Chronique d’une mort annoncée?

Pour que la FWB confie son rôle de pouvoir organisateur à une entité distincte, la proposition de la ministre devra obtenir une majorité de 2/3 au Parlement, comme le prévoit la Constitution. La structure juridique reste aussi à préciser:elle pourrait être celle d’un OIP (organisme d’intérêt public) ou se calquer sur les statuts sui generistels que ceux de l’université de Mons ou de Liège (universités de la Communauté française avec un conseil d’administration composé par des acteurs de terrain) ou encore celui de l’enseignement flamand, qui s’est doté, dès 1998, d’un pouvoir organisateur indépendant, GO!Une autre solution pourrait consister en la création d’une administration spécifique, sous la tutelle d’un ministre différent de celui qui assure la régulation pour l’ensemble des réseaux.
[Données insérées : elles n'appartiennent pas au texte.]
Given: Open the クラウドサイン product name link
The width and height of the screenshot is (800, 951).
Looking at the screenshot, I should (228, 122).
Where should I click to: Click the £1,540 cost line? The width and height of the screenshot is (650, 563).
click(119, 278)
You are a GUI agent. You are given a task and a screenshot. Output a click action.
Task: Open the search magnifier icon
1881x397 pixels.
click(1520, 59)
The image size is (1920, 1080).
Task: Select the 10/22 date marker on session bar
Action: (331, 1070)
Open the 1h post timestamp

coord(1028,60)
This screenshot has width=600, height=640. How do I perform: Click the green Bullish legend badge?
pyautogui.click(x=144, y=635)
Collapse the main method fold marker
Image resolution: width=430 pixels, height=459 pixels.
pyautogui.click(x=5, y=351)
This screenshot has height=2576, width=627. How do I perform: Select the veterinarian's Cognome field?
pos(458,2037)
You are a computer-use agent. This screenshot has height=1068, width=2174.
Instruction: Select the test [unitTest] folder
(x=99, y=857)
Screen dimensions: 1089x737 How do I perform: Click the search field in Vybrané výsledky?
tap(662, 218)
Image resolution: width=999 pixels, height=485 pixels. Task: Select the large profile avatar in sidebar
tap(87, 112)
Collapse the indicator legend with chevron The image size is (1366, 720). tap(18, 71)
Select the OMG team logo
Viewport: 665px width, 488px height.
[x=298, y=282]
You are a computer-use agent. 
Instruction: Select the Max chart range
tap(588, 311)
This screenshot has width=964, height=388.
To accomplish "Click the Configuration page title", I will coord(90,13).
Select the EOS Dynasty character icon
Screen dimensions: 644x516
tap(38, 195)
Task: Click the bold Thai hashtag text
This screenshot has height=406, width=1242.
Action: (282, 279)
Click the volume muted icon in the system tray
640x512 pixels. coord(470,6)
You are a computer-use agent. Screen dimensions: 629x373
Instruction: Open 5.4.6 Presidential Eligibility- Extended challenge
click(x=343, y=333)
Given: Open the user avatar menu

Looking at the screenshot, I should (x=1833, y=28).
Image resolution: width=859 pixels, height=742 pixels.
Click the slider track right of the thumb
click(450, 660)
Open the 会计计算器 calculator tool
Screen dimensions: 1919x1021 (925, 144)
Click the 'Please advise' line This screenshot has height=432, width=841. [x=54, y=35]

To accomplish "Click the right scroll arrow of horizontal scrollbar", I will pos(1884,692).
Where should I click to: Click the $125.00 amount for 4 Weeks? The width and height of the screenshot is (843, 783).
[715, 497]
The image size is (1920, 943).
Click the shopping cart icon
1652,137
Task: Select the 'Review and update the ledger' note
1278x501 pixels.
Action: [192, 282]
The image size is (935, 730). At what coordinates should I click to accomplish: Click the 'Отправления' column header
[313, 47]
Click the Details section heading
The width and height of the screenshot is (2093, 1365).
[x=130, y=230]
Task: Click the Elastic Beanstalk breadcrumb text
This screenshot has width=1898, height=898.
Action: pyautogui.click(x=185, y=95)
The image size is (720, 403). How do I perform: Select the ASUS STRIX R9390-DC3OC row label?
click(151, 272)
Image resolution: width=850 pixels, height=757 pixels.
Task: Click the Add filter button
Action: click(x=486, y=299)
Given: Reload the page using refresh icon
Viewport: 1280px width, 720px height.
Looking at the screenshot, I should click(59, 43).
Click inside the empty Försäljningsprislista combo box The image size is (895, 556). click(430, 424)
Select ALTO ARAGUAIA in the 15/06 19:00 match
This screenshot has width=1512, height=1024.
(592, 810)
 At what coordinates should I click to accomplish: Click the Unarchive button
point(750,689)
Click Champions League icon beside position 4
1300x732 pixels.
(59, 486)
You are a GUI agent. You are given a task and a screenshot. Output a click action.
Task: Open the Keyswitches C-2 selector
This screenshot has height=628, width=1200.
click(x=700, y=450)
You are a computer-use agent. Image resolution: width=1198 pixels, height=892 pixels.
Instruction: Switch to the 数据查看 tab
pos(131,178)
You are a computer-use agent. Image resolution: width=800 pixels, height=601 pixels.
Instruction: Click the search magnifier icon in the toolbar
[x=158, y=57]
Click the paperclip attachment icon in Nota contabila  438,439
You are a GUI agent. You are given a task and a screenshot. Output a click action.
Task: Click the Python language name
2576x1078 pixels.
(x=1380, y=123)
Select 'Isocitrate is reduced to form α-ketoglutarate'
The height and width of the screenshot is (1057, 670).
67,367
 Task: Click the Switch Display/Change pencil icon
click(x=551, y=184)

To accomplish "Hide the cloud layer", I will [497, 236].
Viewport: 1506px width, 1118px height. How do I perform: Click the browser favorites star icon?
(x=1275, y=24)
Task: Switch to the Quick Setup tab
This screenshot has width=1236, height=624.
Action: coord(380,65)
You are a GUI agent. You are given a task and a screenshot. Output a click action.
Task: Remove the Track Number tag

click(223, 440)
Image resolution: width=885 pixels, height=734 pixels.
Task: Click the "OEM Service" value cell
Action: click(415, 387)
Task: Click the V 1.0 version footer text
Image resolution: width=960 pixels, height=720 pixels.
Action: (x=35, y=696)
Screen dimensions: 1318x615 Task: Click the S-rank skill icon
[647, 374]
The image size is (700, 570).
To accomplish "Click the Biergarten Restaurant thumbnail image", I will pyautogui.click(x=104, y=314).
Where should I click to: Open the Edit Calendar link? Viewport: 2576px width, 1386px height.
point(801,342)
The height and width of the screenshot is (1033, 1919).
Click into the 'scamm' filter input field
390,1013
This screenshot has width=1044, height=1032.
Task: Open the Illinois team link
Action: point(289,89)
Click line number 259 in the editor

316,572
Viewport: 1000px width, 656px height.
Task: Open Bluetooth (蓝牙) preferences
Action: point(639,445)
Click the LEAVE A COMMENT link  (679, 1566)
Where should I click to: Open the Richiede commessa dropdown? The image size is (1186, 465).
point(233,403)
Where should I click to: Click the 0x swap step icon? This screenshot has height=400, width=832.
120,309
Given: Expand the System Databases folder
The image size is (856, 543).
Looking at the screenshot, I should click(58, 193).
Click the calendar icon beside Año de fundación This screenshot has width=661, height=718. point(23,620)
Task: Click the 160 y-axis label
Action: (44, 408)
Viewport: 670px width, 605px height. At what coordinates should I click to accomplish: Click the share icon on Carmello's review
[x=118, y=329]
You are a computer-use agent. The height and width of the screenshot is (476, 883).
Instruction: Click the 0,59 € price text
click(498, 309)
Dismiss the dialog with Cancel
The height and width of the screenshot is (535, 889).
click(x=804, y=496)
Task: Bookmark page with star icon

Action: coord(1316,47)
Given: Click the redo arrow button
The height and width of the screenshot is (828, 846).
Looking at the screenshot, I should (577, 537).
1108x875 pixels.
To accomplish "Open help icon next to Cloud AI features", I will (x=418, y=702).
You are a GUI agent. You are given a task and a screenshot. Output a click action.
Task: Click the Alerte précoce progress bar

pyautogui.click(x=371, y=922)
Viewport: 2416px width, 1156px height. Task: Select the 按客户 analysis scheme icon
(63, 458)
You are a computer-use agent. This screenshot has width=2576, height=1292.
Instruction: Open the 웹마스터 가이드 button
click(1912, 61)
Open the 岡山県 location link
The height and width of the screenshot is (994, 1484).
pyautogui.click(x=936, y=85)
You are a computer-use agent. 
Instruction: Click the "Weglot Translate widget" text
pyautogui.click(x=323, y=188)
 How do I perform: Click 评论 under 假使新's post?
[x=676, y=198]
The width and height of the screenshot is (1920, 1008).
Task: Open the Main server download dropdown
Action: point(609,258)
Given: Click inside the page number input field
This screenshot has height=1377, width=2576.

«Si une structure spécifique doit voir le jour, hors de l’administration de la FWB, la question est de savoir qui sont les personnes que l’on met à la tête de cette structure et surtout si l’enseignement organisé par la FWB doit vraiment se gérer par lui-même, loin d’un contrôle direct et public qui ne veut pas s’exercer», poursuit Marc Demeuse. Pour le professeur montois, la contractualisation pourrait en réalité être le premier pas vers la fin de l’officiel organisé. «La première étape, c’est de réduire l’enseignement public à un statut équivalent au privé pour pouvoir dire que finalement, l’État n’a rien à organiser et qu’il vaut mieux qu’il se contente de réguler l’ensemble. C’est généralement ce qu’on fait, en deux temps, quand on veut se débarrasser d’une structure publique et privatiser ses missions», analyse-t-il. Avec le risque, lorsqu’un problème survient, que les acteurs se renvoient dos à dos les responsabilités.

Sous couvert d’un modèle rationnel, ce serait une approche toujours plus libérale de l’enseignement qui serait en marche. Bien sûr, la Constitution belge continue de garantir l’existence d’un réseau officiel. Encore faut-il qu’il ne se réduise pas, au fil des ans, à peau de chagrin ou perde son identité. «L’enseignement officiel doit aussi se secouer et évoluer et il faut lui en donner les moyens, notamment en simplifiant ses structures. Mais il faut choisir qui donne le tempo et au service de qui. Si c’est pour rendre le statut de l’enseignement organisé par la FWB équivalent à celui des écoles libres, pour finalement lui dire qu’il n’a pas de raison d’être ou qu’il doit se comporter et être financé comme l’enseignement privé subventionné, ce n’est pas la peine», conclut Marc Demeuse.

 


(1) McKinsey & Company, «Contribuer au diagnostic du système scolaire en FWB», rapport final, 10 juin 2015.